The service itself is a more complex creature, and the phrase “lack of resources” is less than groundbreaking for anyone acquainted with mental health services, not only in Oxford but across the country. By my second session we were discussing my options for private therapy, in order to secure more long term support; I was discouraged from pursuing my options with the university EMDR service because of the lengthy waiting times.
It was also becoming readily apparent that I was not experiencing a simple, four session problem. I suspect very few people do.
I approached the system feeling like I had a hit roadblock, and was ready to emotionally invest in the service’s four sessions in order to overcome it.
In reality, it was more like being sat in front of a mountain, and trying to tunnel through it with a teaspoon.
With the sessions so carefully numbered, there is a pressure not to use them too quickly. There are no allowances for good behaviour, or a sliding scale for bigger problems.
If any part of me naively hope they might stretch to an extra appointment or two for something serious, it was rapidly disabused. This in itself is disheartening -the rigidity of the appointment structure can feel like it’s minimising the problems students are bringing so that we feel like we’re overreacting instead of like we’re not being accommodated.
To counter this, we spread my sessions over fortnight periods, unravelling my trauma in carefully controlled explosions before trying to pile the toothpaste back into the tube.
At no point did anyone ask if trying to overcome sexual assault in under four hours seemed challenging. Quite quickly the object of the sessions shifted from overcoming the assault to merely addressing it, and this adjustment brought its own tensions with it. Repeatedly bringing upsetting memories to the forefront of my mind had consistent repercussions outside of my allotted counselling time, and we frequently needed the full 50 minutes just to explore the problem fully, let alone consider possible coping mechanism or how I was going to get better.
Frankly, the system is brutal. A stop- watch is hovered above the recovery process, and it’s terrifying. There’s simply no recognition of the role that time plays in aiding recovery from mental health issues; the appointments are drawn out over weeks at a time with each session offering a sharp fifty minutes to explode and subsequently repackage whatever needs to be addressed.

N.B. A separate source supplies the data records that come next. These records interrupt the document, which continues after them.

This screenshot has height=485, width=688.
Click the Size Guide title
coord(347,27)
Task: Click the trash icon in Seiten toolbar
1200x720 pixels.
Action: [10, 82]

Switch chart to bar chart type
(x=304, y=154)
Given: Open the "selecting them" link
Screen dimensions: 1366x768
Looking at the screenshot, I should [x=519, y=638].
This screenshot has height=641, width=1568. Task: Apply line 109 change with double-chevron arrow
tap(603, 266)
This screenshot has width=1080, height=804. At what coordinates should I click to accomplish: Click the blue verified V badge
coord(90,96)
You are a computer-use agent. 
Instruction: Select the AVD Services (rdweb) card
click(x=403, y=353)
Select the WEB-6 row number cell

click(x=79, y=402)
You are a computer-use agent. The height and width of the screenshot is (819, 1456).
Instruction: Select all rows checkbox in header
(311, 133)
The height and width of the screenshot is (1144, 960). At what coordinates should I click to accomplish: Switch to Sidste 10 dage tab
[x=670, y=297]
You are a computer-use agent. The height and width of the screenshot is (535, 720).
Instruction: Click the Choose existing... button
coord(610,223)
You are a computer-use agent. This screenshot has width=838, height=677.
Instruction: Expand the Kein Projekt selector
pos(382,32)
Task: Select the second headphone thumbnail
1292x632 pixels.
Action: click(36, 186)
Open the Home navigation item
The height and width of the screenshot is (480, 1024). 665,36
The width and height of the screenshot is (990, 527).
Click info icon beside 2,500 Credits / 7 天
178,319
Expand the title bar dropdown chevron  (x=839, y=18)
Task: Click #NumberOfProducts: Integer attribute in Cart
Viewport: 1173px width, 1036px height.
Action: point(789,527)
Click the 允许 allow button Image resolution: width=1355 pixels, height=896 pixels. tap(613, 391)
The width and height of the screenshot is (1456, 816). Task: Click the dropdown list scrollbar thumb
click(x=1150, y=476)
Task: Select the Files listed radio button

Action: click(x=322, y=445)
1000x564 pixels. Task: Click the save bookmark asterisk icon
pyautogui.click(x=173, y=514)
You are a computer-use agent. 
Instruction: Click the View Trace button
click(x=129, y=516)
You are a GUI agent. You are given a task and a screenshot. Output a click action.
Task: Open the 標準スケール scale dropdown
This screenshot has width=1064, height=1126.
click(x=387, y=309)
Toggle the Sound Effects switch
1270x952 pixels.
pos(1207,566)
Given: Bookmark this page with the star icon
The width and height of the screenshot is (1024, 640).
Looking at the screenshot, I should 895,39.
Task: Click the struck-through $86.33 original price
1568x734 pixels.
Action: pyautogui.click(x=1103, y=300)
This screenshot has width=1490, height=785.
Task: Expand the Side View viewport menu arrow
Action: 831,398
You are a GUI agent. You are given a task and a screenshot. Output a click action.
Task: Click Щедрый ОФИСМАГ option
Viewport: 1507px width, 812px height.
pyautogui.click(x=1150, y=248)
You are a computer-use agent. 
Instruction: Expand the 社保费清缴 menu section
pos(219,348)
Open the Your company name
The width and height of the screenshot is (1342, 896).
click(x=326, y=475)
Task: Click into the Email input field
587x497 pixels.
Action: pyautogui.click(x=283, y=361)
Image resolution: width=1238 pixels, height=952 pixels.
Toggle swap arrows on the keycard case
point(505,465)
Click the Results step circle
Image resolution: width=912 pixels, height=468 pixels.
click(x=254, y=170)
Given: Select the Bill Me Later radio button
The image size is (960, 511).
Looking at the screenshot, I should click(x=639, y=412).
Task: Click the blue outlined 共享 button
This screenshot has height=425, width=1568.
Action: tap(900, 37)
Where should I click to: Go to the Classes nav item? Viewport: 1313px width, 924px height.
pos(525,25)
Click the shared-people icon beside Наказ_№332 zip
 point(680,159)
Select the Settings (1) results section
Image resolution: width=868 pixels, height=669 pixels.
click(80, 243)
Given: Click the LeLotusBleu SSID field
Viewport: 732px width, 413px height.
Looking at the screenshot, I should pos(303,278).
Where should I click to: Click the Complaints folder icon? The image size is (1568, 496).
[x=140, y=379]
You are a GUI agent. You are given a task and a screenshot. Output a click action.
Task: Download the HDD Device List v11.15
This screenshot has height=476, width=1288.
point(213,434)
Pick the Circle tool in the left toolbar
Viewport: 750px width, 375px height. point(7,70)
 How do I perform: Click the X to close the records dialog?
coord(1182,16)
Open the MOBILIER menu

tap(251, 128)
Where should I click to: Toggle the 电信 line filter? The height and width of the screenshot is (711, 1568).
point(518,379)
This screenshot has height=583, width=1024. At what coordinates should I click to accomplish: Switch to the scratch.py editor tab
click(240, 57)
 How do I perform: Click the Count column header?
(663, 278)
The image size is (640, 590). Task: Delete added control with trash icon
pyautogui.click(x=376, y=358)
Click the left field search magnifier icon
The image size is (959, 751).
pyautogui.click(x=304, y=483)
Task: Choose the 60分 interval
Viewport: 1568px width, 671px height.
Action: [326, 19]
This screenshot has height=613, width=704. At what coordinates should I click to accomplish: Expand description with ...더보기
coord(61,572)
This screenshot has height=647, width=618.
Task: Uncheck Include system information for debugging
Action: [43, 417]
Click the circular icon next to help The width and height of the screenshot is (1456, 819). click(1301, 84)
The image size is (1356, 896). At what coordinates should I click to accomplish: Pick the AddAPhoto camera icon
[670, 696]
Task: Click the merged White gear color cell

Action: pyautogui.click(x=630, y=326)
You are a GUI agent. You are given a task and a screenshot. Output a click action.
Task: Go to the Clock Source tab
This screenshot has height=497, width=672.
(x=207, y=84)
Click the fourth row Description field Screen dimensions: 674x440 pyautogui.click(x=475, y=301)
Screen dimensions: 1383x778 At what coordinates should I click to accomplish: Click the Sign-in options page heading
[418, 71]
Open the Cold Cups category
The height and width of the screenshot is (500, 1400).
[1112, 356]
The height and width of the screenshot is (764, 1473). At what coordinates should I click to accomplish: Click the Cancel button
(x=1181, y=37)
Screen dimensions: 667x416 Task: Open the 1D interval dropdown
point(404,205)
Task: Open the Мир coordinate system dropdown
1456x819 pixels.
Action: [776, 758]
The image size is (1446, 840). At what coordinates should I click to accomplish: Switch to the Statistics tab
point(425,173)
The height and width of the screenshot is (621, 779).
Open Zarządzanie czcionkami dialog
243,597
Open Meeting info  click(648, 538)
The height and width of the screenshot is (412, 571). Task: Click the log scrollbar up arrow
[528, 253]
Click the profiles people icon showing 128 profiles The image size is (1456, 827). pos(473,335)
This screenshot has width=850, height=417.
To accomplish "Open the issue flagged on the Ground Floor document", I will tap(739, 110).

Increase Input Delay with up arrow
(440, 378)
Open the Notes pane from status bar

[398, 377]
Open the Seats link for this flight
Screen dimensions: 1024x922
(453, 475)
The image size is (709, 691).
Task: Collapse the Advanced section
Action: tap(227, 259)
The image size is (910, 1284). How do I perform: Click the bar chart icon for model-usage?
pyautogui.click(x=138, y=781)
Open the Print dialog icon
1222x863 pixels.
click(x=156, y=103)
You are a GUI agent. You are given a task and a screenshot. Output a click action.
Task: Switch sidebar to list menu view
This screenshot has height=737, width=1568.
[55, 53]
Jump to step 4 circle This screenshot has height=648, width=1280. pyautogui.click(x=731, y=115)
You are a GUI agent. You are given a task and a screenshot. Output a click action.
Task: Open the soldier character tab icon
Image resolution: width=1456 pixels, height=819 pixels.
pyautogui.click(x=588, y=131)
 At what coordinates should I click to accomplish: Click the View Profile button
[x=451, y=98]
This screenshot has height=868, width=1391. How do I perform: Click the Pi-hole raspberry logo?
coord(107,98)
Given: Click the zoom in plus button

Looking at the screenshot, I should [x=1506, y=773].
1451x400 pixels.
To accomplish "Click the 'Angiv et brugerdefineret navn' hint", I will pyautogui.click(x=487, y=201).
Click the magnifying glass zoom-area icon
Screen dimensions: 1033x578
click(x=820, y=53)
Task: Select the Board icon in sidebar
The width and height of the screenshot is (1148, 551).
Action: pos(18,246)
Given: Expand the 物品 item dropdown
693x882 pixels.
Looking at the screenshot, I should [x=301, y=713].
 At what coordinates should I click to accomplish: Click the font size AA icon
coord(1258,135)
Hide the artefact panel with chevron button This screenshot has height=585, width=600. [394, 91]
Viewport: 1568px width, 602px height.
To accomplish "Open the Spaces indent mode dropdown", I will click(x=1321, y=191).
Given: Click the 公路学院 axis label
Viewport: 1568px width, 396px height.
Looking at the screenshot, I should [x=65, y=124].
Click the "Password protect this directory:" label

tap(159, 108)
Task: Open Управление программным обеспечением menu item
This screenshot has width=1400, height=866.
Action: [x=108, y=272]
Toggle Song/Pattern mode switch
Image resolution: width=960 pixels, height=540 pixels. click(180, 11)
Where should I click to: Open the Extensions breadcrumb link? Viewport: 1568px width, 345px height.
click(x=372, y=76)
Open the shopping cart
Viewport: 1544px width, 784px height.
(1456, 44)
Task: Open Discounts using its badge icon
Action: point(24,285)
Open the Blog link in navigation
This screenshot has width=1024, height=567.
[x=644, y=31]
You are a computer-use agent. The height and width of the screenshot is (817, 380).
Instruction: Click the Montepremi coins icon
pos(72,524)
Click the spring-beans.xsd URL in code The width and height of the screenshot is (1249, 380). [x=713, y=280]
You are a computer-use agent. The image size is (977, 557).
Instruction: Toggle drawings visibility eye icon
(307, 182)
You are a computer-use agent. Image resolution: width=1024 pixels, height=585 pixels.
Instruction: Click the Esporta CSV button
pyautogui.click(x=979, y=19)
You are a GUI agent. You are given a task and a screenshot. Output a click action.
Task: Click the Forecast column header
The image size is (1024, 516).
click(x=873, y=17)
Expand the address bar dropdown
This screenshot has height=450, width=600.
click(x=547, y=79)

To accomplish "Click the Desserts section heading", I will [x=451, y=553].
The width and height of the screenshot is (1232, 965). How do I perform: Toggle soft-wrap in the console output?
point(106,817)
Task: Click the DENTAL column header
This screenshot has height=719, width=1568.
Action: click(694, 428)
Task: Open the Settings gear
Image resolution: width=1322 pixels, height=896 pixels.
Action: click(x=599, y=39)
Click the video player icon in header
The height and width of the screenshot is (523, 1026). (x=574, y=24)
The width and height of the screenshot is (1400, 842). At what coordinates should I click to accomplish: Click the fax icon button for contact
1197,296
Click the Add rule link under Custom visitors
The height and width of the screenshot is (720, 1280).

When my third appointment ended in floods of tears (my own, not the counsellor’s), I was kindly offered to take some time for myself in whichever of the building’s toilets.
Alternatively, my counsellor gently suggested I could sit in the waiting room until I felt ready to head back to college.
The system has some clear and serious fault lines. The lengthy waiting times prevent many from even requesting an appointment, the number of sessions drastically limit their utility, and ultimately often serve to scratch the surface of existing conflicts without providing the time and resources needed to resolve them. These aren’t issues unique to Oxford, and these concerns are comprehensively echoed across university and NHS systems alike. Colleges can pick up some of the slack, and Jesus and Keble have hired onsite counselors for their students.
Despite my frustrations, both structural and personal, I will continue to champion therapy; to suggest it to friends who are struggling, and pursue it for my own needs. I would rather hack away at the mountain with a teaspoon than sit in front of it doing nothing at all. However, it seems like there should be a way to do it sustainably, and without risking further harm in the process. Asking the university to meaningfully invest in an obviously struggling system should not seem like an unreasonable request, but after 2 months of propping myself up against a struggling counselling service, any request is made to feel overwhelming.